Special to Indian Country Today
The Eastern Band of Cherokee Indians plans to reopen its casinos to the public Thursday at 30 percent capacity.
The two casinos — Harrah’s Cherokee Casino Resort in Cherokee, North Carolina, and Harrah’s Cherokee Valley River Casino and Hotel in Murphy, North Carolina — opened by invitation-only last week with little fanfare after closing March 18 due to the pandemic.
Together they employ nearly 3,700.
The casinos have a management contract with Caesars Entertainment, which owns the Harrah’s brand.
Employees have been given the option of waiting 30 days to return to work without compromising their seniority, said Harrah’s Cherokee Regional Vice President for Marketing Brian Saunooke. That follows policies for recalling workers set by Caesars and the Tribal Casino Gaming Enterprise Board, the agency charged with overseeing casino operations.
The casinos did not respond to requests for information on how many employees have returned to work or taken the 30-day pass.
Tribal Council Wolfetown Rep. Bo Crowe said he heard from one employee who said he was told he’d lose his unemployment if he didn’t return to work. Crowe said he expressed his concerns to the Tribal Casino Gaming Enterprise Board but didn't hear back.

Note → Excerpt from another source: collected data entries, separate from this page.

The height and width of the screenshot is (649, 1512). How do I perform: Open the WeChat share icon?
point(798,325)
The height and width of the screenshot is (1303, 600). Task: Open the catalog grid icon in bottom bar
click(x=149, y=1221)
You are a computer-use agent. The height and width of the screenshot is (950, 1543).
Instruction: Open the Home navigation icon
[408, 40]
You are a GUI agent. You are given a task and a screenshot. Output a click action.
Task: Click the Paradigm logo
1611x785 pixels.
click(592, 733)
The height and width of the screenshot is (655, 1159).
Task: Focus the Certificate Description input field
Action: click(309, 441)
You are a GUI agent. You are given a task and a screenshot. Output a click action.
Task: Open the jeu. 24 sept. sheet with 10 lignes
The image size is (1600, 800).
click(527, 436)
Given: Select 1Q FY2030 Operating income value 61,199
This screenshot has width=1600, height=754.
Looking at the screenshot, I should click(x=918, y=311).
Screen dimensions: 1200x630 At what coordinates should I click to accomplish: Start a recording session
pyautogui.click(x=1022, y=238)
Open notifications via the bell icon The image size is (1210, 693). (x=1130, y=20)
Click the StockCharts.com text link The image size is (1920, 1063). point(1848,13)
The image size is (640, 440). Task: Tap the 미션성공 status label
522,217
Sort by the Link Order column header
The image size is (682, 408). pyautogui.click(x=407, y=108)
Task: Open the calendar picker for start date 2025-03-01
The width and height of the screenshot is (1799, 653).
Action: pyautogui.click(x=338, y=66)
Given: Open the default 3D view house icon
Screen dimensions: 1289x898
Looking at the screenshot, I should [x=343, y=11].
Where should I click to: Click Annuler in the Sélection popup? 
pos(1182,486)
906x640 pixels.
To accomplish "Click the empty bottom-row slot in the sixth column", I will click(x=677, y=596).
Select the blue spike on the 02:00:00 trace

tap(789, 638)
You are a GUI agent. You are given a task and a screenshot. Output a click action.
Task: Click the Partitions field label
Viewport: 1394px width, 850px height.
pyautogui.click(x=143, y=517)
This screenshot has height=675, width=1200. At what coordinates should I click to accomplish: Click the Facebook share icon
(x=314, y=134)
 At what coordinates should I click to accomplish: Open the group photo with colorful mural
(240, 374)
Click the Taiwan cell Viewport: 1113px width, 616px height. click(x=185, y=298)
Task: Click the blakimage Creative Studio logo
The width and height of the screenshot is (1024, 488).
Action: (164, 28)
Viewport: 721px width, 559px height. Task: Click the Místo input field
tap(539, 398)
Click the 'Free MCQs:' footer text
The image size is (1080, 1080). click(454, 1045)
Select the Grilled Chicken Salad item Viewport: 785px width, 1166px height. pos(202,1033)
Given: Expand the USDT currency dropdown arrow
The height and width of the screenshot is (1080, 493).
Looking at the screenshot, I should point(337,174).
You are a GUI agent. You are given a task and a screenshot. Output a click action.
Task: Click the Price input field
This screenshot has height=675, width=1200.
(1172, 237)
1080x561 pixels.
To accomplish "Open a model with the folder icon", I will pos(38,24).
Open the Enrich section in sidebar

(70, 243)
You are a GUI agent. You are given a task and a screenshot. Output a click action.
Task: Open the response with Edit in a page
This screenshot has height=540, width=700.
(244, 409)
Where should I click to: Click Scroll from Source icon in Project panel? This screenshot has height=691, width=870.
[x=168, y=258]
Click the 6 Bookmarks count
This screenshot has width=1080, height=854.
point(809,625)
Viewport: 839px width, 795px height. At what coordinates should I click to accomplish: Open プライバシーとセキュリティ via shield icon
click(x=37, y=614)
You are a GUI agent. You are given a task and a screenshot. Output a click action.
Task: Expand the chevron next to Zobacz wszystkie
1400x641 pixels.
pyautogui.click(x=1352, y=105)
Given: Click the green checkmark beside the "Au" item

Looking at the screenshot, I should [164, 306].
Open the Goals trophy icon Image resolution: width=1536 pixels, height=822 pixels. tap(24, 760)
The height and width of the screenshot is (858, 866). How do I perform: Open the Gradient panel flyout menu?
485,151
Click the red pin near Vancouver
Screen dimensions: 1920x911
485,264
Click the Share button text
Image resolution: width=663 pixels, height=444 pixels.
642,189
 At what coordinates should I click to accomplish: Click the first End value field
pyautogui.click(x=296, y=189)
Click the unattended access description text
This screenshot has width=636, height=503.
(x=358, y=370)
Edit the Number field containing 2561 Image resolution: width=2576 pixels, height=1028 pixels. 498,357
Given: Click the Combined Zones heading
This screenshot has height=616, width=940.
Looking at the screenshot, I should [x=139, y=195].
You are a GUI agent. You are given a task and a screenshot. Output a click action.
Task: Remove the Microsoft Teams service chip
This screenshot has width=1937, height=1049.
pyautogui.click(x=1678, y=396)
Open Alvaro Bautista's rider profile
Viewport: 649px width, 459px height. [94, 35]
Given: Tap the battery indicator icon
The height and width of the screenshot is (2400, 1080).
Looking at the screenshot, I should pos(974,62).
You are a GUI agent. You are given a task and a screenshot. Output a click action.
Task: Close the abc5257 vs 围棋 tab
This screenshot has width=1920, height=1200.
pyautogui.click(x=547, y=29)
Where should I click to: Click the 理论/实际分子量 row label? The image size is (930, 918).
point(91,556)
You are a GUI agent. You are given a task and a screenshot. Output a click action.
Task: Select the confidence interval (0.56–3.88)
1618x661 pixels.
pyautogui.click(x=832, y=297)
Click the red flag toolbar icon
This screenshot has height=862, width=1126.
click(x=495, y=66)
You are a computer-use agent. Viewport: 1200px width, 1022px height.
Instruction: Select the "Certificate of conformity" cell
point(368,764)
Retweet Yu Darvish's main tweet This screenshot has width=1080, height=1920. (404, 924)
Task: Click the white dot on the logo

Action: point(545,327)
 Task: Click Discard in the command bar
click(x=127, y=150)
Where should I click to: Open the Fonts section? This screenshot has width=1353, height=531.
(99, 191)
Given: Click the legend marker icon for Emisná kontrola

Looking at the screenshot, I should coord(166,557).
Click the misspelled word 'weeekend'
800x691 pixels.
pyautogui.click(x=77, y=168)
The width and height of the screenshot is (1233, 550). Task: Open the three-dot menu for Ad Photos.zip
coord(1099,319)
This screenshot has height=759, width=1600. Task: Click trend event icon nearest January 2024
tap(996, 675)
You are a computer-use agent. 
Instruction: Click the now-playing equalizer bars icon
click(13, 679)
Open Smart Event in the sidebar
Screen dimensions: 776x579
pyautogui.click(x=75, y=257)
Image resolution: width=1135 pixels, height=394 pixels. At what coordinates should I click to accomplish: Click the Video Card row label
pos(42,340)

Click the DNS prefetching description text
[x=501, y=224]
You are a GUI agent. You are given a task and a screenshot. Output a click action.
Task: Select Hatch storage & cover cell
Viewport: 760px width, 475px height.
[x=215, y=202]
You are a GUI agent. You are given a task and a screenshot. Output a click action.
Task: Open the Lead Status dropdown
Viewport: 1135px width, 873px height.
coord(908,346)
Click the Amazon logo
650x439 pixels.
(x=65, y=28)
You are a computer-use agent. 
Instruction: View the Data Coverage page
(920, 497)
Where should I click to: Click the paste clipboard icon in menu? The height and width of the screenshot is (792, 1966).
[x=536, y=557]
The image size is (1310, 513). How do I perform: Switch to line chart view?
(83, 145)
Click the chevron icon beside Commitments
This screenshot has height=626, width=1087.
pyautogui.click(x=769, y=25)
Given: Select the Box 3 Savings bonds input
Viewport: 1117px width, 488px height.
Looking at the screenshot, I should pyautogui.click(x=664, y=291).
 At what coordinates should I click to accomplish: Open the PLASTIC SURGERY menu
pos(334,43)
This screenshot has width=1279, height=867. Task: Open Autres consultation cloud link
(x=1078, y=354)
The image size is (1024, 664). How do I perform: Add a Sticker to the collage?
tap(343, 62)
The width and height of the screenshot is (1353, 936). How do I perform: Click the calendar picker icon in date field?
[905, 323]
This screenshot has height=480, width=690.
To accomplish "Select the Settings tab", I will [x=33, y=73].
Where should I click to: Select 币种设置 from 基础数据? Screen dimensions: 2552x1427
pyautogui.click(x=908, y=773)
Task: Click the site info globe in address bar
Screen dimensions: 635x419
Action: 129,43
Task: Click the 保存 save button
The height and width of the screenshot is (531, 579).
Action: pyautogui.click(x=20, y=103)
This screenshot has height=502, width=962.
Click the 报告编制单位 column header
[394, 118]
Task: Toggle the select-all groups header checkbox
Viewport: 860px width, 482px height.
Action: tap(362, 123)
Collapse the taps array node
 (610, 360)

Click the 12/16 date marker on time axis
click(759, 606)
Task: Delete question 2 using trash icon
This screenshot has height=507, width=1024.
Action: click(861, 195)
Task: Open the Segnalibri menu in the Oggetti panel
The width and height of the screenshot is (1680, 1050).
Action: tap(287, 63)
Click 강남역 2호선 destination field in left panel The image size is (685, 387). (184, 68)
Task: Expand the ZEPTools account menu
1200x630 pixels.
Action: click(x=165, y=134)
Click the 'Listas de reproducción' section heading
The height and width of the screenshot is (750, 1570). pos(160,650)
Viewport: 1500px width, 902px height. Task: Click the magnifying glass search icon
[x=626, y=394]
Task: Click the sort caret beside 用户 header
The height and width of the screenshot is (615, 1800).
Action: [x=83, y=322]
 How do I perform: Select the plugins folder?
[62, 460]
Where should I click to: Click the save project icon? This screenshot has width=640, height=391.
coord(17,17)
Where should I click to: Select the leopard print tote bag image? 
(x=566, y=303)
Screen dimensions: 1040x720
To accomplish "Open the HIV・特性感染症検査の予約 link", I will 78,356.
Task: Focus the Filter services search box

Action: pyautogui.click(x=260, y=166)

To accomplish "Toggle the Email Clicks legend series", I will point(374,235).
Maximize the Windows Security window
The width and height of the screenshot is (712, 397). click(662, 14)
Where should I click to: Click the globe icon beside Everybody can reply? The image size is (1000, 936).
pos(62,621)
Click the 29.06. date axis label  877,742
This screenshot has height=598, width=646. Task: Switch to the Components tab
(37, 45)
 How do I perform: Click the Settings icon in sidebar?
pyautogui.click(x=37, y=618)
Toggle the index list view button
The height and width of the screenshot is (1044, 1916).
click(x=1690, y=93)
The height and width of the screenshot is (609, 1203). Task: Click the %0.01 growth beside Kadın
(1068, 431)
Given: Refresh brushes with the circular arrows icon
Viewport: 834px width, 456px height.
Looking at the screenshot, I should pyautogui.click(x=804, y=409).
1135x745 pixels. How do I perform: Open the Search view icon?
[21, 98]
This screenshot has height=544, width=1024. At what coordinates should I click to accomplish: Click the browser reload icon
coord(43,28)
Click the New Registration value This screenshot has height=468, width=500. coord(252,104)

However, Jim Owle, board chairman, said in an interview that employees won’t lose their jobs if they’re not ready to come back to work.
“We’re not looking at firing anybody,” he said.
Owle said numerous precautions have been taken to ensure the safety of guests and employees. Those have included cleaning surfaces, ensuring social distancing, requiring masks for workers and hiring a company to sanitize the casinos' interior.
Reopening has gone well, Owle said.
“We had a lot of good response back from people,” he said. “We tried to take every precaution.”
Joseph Martin is a former editor of the Cherokee One Feather in Cherokee, N.C. and a member of the Eastern Band of Cherokee Indians.